This is the same as mine as inspired by Oswald

ldy #0:lda a:clc;7 cycles overhead
adc c:bcc +3:iny:clc;6/9 avg 7.5
adc e:bcc +3:iny:clc
...
sta r0:sty r1;6 cycles overhead

Total: 13+(n-1)*7.5, n is number of zp 8 bit numbers to be added to 16 bit result.
---------------
lft's suggestion (3)

ldy #0:lda a:clc;7
adc c:bcc +3:iny;6/7 avg 6.5
adc c:bcc +3:iny;note that carry wasn't reset so we falsely are +1
...
sty r1;save high byte of result
sec:sbc r1:sta r0;subract all the false carries for the low byte of result
;11

Total: 18+(n-1)*6.5

Note that (2) breaks even with (3) at n=5 or when 6 numbers are added together. With longer sequences, (3) is slightly faster.
---------------
CJ's suggestion (4)

This is a similar but expanded version of my (1)

lda n1;overhead 3
adc n2:bcc n1n2_0;7 per add if carry
clc
n1n2_1 adc n3:bcc n1n2n3_1
...
n1n2_0 adc n3:bcc ...;6 per add if no carry, avg 6.5
...
sta sum
lda #x:adc ...:sta sum+1;eqv. overhead is 13 to be almost exactly
like mine

Total: 13+(n-1)*6.5
can avg to (n-1)*5.5 if you use post correction.

---------------
My timer version (5)

overhead + (n-1)*5.5

Where the overhead is fairly big.

-----------
I only analyzed the low bytes, but it gives some idea of the approaches. (1)/(4) use a large amount of code and rely on the idea that the position in the code encodes the number of carries.

(2)/(3) use a register to track the carries and can be sped up over long runs by post correction of the low byte. The break-even point is at 6 numbers.

Finally (5) requires precise timing but can add long runs quickly. It's the same average speed as (4). It's up to you if you want to have huge code or short code but no screen or interrupts (screen timing could be factored out in some cases but not interrupts).

The differences are very small, from 5.5 to 7.5 per add.

My actual application is in adding the partial sums of large multiplies when using the squares multiply method. For a 32x32 unsigned multiply, there's up to 7 rows of numbers to be added, which is actually 7 subs (from squares subtraction) and 8 adds (previous carry and 7 rows). That's 15 numbers add/sub together with a final carry.

Conclusion: using (3) (with post correction) for most of the adds would be the fastest and convenient, at 6.5 per byte. If you went insane with code size, you could save another 72 cycles or so.

Estimating how much this would add to the multiply is a little tricky; the numbers themselves are part of the multiply, and the add/subs are integrated into the routine, so it's only the 'extra' part to track the carries that is important, which averages 4.5.
There's about 72 numbers add/sub so at least 324 beyond the usual 38 cycles per multiply.
I'm guessing between 800-1000 cycles in total, which means the c64 can reach 1000flops single precision :)
2017-04-01 00:55
Repose

Registered: Oct 2010
Posts: 225
For comparison, basic is 2300 and http://www.codebase64.org/doku.php?id=base:fast_floating_point_.. is 1300. I haven't estimated the floating point overhead to the multiply, but clearly my routine will be noticeably quicker.
*-*-*
▶ **WHAT TO DO**
1. Answer these questions about the forum thread on adding 8-bit numbers.
(a) At what value of n does (2) break even with (3)?
(b) What total is given for CJ's suggestion (4)?
(c) At least how many cycles beyond the usual 38 per multiply are estimated?
2. Transcribe the part of the forum thread on adding 8-bit numbers that begins at the words "Where the overhead" and stops after "but not interrupts).".
3. Pick up the forum thread on adding 8-bit numbers after its last sentence and continue it.
The recorded data after this point is not needed.

(Recorded data)
*-*-*
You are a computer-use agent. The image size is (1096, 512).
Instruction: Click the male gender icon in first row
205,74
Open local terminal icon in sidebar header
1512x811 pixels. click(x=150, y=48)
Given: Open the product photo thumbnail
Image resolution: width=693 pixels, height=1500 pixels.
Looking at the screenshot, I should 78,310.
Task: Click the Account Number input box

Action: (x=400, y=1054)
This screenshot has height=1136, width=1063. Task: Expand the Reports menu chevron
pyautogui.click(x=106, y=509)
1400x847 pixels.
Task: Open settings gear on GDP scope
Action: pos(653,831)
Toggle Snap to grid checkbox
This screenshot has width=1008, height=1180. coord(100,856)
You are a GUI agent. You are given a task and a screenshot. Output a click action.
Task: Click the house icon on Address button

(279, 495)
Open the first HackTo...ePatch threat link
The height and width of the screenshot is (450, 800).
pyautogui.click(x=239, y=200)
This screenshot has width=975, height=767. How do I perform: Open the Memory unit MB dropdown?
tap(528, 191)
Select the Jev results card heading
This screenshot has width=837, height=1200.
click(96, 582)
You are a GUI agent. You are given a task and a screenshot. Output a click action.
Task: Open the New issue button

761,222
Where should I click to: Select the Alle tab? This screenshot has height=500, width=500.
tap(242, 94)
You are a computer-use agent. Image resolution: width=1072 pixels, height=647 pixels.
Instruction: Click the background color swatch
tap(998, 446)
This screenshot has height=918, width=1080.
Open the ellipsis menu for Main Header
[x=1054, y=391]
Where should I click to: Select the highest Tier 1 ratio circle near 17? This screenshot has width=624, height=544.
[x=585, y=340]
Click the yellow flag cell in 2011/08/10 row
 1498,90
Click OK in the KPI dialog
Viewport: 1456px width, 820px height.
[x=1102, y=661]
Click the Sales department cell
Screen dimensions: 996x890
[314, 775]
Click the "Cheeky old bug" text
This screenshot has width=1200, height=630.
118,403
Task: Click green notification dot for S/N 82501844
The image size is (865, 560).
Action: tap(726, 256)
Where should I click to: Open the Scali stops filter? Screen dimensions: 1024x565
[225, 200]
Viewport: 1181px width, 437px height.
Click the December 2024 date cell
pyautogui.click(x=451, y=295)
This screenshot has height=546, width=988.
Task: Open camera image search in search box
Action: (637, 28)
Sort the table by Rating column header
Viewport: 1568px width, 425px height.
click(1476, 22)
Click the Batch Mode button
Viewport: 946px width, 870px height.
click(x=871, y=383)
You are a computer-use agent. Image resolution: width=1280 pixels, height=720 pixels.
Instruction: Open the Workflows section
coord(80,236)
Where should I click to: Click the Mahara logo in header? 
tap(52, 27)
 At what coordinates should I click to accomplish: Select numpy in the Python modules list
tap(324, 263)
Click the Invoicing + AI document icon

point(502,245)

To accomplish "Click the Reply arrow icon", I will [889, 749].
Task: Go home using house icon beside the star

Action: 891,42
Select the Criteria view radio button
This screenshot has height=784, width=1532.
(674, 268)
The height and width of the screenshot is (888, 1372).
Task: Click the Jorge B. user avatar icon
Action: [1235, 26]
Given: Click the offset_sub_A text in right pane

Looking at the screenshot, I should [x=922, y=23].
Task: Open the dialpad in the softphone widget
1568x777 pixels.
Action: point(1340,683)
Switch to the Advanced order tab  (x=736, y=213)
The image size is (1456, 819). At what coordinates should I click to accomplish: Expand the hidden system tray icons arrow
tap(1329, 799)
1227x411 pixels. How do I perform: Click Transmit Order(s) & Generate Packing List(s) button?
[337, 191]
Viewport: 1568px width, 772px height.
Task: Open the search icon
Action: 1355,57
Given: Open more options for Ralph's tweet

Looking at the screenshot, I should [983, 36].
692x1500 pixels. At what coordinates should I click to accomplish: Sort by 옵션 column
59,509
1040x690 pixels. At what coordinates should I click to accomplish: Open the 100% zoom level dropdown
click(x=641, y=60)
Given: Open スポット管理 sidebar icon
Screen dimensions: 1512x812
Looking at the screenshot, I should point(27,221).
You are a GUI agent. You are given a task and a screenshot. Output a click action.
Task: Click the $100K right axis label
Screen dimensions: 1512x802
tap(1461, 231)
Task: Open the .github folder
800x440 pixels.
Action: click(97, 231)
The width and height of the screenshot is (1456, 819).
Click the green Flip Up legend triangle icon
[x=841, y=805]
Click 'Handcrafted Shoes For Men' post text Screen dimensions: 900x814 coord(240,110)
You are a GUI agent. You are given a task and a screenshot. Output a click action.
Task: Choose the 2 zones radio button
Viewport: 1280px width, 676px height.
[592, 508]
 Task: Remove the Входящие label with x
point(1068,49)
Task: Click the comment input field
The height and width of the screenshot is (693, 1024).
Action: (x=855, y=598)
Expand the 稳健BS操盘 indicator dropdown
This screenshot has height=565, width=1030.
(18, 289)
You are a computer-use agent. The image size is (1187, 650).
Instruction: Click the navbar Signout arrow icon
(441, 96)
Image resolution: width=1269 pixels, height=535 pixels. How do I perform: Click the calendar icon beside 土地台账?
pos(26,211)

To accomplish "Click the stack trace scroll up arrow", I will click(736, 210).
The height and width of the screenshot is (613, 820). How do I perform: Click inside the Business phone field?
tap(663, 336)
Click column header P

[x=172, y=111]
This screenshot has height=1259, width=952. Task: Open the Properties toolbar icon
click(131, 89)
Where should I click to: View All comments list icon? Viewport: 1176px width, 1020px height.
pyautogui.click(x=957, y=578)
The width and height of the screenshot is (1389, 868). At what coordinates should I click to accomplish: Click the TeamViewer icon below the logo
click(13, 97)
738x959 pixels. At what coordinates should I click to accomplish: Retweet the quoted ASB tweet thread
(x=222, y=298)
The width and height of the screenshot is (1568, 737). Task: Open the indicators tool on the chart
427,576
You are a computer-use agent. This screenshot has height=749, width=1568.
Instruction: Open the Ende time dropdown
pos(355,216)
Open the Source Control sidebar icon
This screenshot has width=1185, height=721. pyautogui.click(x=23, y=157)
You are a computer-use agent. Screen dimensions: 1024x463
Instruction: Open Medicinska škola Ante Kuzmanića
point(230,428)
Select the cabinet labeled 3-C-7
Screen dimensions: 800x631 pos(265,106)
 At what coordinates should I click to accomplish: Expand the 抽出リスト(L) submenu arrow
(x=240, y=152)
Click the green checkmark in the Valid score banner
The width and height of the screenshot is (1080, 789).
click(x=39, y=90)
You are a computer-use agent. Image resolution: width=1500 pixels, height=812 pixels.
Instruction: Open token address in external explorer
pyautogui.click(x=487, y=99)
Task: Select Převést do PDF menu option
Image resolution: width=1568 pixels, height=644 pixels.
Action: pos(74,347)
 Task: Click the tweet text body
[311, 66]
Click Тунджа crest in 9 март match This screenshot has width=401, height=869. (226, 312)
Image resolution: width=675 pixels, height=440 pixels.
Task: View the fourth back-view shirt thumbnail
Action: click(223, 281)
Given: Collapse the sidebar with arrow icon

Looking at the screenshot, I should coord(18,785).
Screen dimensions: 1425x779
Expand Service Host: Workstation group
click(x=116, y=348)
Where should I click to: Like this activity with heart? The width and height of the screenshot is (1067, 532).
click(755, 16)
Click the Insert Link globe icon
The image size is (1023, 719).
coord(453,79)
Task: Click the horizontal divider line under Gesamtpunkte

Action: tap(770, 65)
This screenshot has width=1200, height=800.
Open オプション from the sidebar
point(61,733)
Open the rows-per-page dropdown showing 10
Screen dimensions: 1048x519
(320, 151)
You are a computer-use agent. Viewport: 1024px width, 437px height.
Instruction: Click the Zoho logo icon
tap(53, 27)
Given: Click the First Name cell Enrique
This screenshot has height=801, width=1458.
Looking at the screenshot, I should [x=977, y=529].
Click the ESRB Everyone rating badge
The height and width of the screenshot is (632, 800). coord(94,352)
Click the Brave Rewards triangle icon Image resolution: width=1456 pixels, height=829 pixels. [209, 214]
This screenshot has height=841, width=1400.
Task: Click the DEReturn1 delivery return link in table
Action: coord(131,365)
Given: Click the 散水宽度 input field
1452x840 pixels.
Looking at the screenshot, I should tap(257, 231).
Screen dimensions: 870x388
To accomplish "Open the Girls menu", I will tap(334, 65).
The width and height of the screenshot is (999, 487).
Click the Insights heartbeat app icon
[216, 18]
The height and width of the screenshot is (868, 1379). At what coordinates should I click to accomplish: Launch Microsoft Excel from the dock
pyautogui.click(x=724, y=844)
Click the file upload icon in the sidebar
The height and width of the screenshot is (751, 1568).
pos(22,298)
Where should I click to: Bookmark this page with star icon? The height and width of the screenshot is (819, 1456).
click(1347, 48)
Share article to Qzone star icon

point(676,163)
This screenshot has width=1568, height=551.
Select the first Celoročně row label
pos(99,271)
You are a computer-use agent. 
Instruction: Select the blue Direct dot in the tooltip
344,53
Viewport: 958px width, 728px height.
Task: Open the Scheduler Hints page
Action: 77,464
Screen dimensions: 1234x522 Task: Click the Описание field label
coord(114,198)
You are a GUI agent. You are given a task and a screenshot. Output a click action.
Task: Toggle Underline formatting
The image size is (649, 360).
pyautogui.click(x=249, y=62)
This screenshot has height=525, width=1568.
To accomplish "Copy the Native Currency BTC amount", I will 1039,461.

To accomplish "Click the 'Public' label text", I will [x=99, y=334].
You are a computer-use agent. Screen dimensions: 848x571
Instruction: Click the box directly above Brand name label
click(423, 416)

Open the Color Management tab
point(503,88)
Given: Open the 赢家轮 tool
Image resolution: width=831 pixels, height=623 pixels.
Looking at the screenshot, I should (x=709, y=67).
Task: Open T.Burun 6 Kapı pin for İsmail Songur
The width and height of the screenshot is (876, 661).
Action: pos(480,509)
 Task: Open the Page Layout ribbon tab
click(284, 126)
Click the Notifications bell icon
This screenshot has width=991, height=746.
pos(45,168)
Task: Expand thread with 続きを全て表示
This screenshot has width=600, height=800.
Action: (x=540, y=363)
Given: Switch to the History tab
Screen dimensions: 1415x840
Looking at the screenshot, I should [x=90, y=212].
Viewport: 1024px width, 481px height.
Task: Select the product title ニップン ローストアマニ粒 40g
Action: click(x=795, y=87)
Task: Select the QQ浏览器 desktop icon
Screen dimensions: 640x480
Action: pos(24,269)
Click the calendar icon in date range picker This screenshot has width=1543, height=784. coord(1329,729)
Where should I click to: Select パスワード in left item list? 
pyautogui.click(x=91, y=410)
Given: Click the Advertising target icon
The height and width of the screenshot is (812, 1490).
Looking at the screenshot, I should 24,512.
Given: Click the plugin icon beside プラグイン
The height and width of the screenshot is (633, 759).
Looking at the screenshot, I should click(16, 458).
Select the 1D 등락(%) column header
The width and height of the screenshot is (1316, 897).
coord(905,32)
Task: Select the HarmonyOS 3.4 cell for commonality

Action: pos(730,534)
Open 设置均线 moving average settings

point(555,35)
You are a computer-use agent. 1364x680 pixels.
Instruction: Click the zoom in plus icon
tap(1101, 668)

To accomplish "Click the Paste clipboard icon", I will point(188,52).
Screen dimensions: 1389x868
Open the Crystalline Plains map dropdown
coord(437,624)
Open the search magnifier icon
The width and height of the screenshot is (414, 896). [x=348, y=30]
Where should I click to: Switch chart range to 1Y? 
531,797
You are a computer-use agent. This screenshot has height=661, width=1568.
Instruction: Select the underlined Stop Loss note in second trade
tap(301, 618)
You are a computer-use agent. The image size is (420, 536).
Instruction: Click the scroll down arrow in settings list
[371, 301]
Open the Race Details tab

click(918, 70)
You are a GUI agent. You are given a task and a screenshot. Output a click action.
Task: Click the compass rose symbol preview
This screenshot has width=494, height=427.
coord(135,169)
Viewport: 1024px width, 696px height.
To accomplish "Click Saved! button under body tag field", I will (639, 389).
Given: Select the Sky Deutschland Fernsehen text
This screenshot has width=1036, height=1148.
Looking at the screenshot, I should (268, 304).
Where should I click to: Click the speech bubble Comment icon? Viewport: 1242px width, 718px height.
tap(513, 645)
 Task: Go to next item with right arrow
*-*-*
▶ **WRITTEN RESPONSES**
1.
(a) At n=5, when 6 numbers are added together.
(b) 13+(n-1)*6.5
(c) At least 324.

2.
Where the overhead is fairly big.

-----------
I only analyzed the low bytes, but it gives some idea of the approaches. (1)/(4) use a large amount of code and rely on the idea that the position in the code encodes the number of carries.

(2)/(3) use a register to track the carries and can be sped up over long runs by post correction of the low byte. The break-even point is at 6 numbers.

Finally (5) requires precise timing but can add long runs quickly. It's the same average speed as (4). It's up to you if you want to have huge code or short code but no screen or interrupts (screen timing could be factored out in some cases but not interrupts).

3.
I've also come to conclusions about the order of multiplies, but that's not about adding so I'll update the 'fast large multiplies' thread.

Thanks for all your input. Topic closed.
2017-04-03 21:44
Repose

Registered: Oct 2010
Posts: 225
Ok I've tested adding/subbing sequences of numbers now. There's one tricky bit.

First consider this routine for repeated subtractions:
(warning: following routine is wrong, which I explain why)
ldx #0
lda n1
sec;7 cycles overhead here
sbc n2
bcs s1;Carry is still set if n1>=n2 meaning no borrow
dex;keep track of borrows in X
s1 sbc n3
bcs s3;6 if no borrow, 7 if borrow, avg 6.5
dex
s3 stx r1;save high byte of result
sec
sbc r1;post correction of low byte
sta r0;save low byte
;post correction overhead is 5, 6 more to store result
Total time: 18+(n-1)*6.5 cycles

*note that without post correction, the timing is 12+7.5*(n-1), and they break even at 7 subs, which means it's faster to use post correction if you do 8+ subs in a row, but only saves a cycle per extra sub.

Now let's go through an example calculation.
0-FF-FF or 0-255-255 = FE 02 or -510.

If you get confused about 2's complement, look at it this way, what would you have to add to FE02 to get (01) 00 00?
FE+02=00 carry 1, this means you need to add 254 to the low byte to start.
Now the high byte, FE+carry(1)=FF. What do you need to add to the high byte? FF+01=(01) 00. Adding one to the high byte is like adding 256. In total, we added 256+254=510, so we must have had -510 to start with.

lda #0;n1=0
ldx #0;X tracks borrows, starts at 0.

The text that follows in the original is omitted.